The problem asks us to fully factorize the expression $$5x^{2}-13x-6$$. To factorize means to rewrite the expression as a product of simpler expressions, usually two binomials in this case, like $$(Ax+B)(Cx+D)$$ where A, B, C, and D are numbers.

**step2** Identifying coefficients

The given expression is a quadratic trinomial of the form $$ax^2 + bx + c$$.
In our expression, $$5x^{2}-13x-6$$:
- The coefficient of $$x^2$$ (which is 'a') is 5.
- The coefficient of $$x$$ (which is 'b') is -13.
- The constant term (which is 'c') is -6.

**step3** Determining the form of factors

When we multiply two binomials of the form $$(px+q)(rx+s)$$, we get $$(pr)x^2 + (ps+qr)x + (qs)$$.
Comparing this to $$ax^2 + bx + c$$, we need to find numbers p, q, r, and s such that:
1. $$pr = a = 5$$
2. $$qs = c = -6$$
3. $$ps + qr = b = -13$$

**step4** Finding possible values for 'p' and 'r'

For $$pr = 5$$, since 5 is a prime number, the only integer pairs for (p, r) (considering positive values first) are (1, 5) or (5, 1). Let's choose p=5 and r=1. So, our factors will be in the form $$(5x+q)(x+s)$$.

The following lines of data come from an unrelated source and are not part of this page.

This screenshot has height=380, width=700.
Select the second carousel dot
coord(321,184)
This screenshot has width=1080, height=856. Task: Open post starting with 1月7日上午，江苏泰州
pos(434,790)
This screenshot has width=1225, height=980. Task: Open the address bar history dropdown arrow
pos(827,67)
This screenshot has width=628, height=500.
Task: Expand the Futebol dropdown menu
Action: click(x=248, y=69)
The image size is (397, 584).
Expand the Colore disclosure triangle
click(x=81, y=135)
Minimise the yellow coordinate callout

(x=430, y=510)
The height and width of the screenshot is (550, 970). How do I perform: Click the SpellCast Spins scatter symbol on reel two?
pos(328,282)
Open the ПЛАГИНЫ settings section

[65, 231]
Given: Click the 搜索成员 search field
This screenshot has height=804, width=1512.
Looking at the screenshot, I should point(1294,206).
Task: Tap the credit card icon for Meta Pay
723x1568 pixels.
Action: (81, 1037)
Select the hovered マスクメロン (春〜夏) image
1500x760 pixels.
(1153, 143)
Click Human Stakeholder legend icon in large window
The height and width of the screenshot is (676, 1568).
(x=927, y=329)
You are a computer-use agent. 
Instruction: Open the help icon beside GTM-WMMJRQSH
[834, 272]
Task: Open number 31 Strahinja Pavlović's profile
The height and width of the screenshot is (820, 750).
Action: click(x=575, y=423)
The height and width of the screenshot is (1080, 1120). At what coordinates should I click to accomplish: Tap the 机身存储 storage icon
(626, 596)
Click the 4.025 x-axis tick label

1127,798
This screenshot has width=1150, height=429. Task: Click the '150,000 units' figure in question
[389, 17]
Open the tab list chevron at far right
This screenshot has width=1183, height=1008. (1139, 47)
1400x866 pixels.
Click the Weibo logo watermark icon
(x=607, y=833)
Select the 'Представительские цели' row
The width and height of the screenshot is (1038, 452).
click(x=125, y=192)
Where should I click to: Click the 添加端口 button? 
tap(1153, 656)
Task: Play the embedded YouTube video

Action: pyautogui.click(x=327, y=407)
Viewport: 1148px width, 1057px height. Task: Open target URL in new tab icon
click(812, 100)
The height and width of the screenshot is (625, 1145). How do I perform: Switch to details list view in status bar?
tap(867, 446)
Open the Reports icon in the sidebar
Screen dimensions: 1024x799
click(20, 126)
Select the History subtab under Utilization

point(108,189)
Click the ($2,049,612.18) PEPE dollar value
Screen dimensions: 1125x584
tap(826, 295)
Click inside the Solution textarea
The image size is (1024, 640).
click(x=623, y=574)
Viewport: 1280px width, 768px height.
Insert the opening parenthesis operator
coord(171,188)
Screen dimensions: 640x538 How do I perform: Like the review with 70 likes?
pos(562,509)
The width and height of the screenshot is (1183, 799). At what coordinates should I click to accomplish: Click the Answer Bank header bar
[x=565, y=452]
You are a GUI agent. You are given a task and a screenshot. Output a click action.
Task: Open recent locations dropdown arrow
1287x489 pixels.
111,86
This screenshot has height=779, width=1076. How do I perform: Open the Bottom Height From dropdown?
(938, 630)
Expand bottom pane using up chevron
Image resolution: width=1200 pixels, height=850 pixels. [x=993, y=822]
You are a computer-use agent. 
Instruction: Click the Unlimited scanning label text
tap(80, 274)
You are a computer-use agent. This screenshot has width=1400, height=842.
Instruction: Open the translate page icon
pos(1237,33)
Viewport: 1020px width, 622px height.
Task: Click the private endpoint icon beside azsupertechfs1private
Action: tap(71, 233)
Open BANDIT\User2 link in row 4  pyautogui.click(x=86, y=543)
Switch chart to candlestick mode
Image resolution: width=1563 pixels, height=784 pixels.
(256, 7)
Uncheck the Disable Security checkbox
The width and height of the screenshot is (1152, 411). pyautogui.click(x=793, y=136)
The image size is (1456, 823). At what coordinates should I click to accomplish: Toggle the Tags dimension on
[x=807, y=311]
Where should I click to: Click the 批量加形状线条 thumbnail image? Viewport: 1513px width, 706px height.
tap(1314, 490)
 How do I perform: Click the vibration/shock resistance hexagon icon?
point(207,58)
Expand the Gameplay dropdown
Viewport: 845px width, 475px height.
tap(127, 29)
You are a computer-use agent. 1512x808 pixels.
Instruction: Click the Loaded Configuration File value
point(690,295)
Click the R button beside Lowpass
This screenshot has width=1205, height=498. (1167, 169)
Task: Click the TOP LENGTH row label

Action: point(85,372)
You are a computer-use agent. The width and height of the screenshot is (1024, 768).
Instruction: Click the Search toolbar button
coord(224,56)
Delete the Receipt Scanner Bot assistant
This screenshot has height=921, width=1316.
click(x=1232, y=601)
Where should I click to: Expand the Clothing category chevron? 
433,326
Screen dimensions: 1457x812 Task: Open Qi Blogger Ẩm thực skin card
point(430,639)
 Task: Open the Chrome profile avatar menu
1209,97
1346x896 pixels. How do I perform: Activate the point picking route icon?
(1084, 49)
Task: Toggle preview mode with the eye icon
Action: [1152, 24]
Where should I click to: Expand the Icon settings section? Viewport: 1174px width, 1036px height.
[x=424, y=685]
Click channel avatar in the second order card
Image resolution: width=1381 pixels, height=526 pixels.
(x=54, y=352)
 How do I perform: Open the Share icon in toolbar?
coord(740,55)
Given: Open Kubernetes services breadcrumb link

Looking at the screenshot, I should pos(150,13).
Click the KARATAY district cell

**step5** Finding possible values for 'q' and 's'

For $$qs = -6$$, we need to list pairs of integers that multiply to -6. These pairs are:
- (1, -6)
- (-1, 6)
- (2, -3)
- (-2, 3)
- (3, -2)
- (-3, 2)
- (6, -1)
- (-6, 1)

**step6** Testing combinations to find the middle term

Now we need to find a pair (q, s) from the list in Step 5 that satisfies the condition $$ps + qr = -13$$. Since we chose p=5 and r=1, the condition becomes $$5s + q = -13$$.
Let's test each pair from Step 5:
- Using (q, s) = (1, -6): $$5(-6) + 1 = -30 + 1 = -29$$ (This is not -13)
- Using (q, s) = (-1, 6): $$5(6) + (-1) = 30 - 1 = 29$$ (This is not -13)
- Using (q, s) = (2, -3): $$5(-3) + 2 = -15 + 2 = -13$$ (This matches -13!)
We found the correct pair: q=2 and s=-3.

**step7** Constructing the factored expression

Now that we have p=5, r=1, q=2, and s=-3, we can substitute these values into the factor form $$(px+q)(rx+s)$$:
$$(5x+2)(1x-3)$$
This simplifies to $$(5x+2)(x-3)$$.

**step8** Verifying the factorization

To check our answer, we can multiply the two binomials $$(5x+2)(x-3)$$:
- Multiply the first terms: $$5x \times x = 5x^2$$
- Multiply the outer terms: $$5x \times -3 = -15x$$
- Multiply the inner terms: $$2 \times x = 2x$$
- Multiply the last terms: $$2 \times -3 = -6$$
Now, add all these products together:
$$5x^2 - 15x + 2x - 6$$
Combine the like terms (the terms with x):
$$5x^2 + (-15 + 2)x - 6$$
$$5x^2 - 13x - 6$$
This matches the original expression, confirming our factorization is correct.